Point I was trying to make was that commodity stocks go through cycles of mean reversion (from top or bottom) and timing can be a critical factor. These are not your typical consistent compounders where you can hope to make decent returns from any point you enter.

4 Likes

Promoters said margin will settle down but won’t go below 15. Looking at the next 3 quarters they are going to beat the QoQ performance hands down with increased revenue and better margins. So PE will keep going down further. Plenty of juice left here if my thinking is correct.

Basically Jindal Saw is manufacturing steel pipes. So isn’t it fair to compare it with likes of JTL industries and Jai Balaji? Both of them trade at much higher valuation then Jindal Saw. What could be the reason?

Seems like the fund houses agree with me.
Fresh buying seen throughout Jan-Feb 24.

2 Likes

you have to compare with Surya Roshni/ APL Apollo. REason for lower valuation is Debt of 4K+ cr . and Second is that this high sales and pat number is due to a one time 34% growth. If u remove that then the PE will rise to 20.

1 Like

What one-time 34% growth are you talking about? Debt to Equity is still around 0.50 while Apl Apollo and Jai Balaji have a Debt to equity of around 0.30. Byways APL Apollo isn’t a fair comparison as it is in a league of its own manufacturing premium products mostly meant for end consumers, not businesses.

Jindal saw currently trades at a PE of 10 while Jai Balaji or JTL trade at 2x 3x of that. This huge gap isn’t sustainable either they come down or this goes up. I think a PE of around 15 is fair for a company like Jindal saw. Why not the same as the other two? Because it lacks the spiciness that the market likes, it’s just a healthy old-school business.

P/B
Jindal saw - 1.77
JTL - 4.70
Jai Balaji - 9.88
APL apollo - 13.1

1 Like

We need to differentiate between valuations linked to earnings and P/E premium given by the market due to external factors.
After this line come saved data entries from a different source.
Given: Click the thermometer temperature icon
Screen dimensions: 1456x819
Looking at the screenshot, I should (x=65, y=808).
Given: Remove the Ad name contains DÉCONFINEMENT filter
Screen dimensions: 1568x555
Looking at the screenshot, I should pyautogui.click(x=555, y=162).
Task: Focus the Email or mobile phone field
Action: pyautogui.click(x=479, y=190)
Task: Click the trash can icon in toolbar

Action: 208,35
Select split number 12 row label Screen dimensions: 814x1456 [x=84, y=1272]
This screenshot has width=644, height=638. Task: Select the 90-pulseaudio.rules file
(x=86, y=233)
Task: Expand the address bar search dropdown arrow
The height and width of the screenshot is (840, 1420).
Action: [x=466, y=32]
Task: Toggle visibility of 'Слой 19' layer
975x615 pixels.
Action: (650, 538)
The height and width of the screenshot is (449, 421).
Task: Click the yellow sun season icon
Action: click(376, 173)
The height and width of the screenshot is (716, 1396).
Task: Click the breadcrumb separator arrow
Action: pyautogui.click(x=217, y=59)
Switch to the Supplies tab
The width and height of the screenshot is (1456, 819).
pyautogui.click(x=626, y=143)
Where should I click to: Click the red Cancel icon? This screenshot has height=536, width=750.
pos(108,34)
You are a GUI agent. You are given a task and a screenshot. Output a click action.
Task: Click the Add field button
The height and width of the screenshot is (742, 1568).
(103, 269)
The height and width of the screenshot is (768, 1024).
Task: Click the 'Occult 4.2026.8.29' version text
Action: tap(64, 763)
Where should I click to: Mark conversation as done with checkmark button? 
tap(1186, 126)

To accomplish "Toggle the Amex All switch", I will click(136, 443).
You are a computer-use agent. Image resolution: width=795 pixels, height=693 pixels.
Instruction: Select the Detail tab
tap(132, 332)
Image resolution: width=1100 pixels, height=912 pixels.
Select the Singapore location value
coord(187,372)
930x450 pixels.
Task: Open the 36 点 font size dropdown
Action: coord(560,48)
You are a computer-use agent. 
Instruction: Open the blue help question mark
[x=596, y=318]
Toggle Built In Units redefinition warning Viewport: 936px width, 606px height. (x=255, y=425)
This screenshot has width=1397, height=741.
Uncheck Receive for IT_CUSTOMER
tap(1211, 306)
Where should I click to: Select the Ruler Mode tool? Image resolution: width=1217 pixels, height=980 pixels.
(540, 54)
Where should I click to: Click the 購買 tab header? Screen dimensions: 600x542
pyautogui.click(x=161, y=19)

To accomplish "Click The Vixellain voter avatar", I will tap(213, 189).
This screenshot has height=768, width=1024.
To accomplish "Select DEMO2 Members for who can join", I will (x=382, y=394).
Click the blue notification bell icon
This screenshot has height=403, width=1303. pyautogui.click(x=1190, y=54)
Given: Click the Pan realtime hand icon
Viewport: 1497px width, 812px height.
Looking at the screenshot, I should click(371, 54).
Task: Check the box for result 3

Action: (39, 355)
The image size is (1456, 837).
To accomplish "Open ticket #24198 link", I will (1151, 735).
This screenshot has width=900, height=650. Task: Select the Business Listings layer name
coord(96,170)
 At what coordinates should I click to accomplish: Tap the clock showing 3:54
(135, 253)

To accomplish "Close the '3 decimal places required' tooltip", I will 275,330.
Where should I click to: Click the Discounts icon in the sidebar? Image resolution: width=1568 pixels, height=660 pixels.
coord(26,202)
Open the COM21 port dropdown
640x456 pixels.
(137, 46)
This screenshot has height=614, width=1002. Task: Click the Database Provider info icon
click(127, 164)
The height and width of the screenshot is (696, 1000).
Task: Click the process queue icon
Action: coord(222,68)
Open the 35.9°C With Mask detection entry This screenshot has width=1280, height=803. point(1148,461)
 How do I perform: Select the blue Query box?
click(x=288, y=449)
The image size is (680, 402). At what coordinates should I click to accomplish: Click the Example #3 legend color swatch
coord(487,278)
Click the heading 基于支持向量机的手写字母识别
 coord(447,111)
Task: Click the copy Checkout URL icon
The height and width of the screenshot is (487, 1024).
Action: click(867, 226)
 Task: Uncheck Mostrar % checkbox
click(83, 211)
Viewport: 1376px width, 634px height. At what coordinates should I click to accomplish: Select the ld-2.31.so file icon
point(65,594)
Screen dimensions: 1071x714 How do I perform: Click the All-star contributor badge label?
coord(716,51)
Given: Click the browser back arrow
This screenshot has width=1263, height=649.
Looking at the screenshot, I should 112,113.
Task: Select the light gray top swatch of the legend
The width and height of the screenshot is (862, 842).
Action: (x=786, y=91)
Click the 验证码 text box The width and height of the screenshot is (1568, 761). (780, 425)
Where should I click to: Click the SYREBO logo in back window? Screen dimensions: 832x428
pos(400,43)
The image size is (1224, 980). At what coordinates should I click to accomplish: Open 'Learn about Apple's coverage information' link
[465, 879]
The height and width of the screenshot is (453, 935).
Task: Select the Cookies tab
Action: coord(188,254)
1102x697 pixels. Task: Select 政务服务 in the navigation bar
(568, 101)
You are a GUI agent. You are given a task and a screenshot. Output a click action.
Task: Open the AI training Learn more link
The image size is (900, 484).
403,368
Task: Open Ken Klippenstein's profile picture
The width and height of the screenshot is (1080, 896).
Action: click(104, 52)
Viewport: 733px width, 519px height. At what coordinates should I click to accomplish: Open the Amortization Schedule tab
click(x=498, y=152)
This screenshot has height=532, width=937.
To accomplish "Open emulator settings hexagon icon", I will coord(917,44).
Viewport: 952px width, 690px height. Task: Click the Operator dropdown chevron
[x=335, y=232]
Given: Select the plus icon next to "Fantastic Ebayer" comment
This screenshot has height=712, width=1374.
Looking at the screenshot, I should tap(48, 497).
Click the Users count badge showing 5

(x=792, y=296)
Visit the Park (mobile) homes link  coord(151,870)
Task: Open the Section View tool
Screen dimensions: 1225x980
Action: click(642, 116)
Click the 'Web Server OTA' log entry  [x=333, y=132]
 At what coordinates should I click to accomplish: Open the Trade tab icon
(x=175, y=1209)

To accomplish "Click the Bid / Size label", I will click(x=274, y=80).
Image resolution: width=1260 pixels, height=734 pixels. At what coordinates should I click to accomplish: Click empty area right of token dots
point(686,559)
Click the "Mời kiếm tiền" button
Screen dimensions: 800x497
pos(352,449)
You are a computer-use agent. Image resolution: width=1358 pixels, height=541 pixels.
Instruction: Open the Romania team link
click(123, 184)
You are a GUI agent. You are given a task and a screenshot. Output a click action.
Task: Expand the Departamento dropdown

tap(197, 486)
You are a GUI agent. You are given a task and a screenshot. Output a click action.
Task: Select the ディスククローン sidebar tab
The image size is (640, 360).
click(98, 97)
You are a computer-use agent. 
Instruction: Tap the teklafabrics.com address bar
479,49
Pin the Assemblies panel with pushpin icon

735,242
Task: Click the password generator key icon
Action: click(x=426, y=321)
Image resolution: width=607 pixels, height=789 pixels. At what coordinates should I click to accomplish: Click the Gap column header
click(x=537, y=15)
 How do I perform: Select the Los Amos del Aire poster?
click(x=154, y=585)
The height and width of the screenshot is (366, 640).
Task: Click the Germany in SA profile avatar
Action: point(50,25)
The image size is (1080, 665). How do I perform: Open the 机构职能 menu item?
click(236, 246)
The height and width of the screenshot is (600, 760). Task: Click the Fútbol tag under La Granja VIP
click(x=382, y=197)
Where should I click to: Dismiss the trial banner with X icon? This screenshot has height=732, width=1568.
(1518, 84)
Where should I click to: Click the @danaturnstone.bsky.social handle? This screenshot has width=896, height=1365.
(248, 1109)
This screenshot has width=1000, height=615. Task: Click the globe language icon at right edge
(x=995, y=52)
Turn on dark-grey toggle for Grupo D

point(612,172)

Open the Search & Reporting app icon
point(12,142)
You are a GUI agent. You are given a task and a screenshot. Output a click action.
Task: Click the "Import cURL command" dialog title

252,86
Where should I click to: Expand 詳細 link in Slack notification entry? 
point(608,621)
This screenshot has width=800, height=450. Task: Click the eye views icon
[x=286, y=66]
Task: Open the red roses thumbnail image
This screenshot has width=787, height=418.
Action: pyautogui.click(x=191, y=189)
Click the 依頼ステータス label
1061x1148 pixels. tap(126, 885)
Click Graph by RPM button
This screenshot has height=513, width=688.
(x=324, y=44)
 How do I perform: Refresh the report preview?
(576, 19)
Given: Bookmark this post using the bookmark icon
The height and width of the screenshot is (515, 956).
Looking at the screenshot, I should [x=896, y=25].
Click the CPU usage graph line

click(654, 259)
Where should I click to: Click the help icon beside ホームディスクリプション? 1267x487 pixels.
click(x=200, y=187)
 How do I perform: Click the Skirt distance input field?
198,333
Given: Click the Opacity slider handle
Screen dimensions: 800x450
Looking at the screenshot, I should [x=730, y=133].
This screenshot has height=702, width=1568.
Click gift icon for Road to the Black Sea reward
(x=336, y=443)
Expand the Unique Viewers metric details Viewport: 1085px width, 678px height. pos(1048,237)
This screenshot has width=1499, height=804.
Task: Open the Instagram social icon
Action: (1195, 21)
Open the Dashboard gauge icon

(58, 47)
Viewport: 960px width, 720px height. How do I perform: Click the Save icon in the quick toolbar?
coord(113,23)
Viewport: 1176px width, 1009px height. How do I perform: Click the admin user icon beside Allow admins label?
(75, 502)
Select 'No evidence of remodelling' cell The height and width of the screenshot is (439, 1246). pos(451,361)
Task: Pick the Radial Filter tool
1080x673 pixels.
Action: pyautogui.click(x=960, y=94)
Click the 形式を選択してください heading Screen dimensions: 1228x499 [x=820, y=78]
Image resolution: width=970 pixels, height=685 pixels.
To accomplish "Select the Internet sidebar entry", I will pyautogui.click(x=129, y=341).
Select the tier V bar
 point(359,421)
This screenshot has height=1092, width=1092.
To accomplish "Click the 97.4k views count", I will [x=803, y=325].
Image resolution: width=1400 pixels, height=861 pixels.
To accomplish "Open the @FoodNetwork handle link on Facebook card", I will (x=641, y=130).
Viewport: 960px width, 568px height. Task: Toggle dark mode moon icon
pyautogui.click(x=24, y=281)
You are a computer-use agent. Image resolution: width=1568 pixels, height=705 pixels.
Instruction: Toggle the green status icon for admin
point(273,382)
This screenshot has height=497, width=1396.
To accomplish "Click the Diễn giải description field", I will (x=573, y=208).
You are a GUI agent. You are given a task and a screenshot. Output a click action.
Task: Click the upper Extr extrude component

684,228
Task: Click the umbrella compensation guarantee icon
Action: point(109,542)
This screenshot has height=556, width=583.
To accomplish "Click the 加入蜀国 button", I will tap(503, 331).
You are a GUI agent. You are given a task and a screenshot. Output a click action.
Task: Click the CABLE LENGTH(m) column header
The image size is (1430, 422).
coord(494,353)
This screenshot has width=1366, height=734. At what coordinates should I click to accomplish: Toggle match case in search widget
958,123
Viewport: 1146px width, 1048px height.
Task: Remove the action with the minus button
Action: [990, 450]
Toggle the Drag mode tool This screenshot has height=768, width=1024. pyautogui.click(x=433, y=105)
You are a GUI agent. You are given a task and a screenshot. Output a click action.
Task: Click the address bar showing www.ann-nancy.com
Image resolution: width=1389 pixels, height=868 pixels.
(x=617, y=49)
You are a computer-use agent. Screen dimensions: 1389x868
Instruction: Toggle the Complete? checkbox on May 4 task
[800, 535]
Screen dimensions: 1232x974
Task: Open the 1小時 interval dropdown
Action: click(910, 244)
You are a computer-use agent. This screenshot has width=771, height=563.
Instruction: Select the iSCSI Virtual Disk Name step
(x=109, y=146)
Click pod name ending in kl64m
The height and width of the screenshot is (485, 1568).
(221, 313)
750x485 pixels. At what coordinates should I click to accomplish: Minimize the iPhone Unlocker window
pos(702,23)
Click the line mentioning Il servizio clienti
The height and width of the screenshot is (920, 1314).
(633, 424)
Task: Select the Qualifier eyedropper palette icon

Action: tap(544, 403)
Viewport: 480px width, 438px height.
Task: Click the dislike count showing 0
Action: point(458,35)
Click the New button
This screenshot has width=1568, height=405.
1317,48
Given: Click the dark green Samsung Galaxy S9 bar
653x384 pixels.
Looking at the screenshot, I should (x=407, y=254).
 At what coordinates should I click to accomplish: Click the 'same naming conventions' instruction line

I think now that the latter has disappeared we’ll have to see how much valuations can be sustained by earnings which I feel will now moderate due to increasing competition (acknowledged by management in the last concall) and uncertainty over demand trajectory (both overseas and domestic).

I still maintain my previous position that all future prospects are priced in already into the counter and earning growth has peaked (which explains low p/e).

That said stock may still give decent return but I’m not comfortable with risk and reward.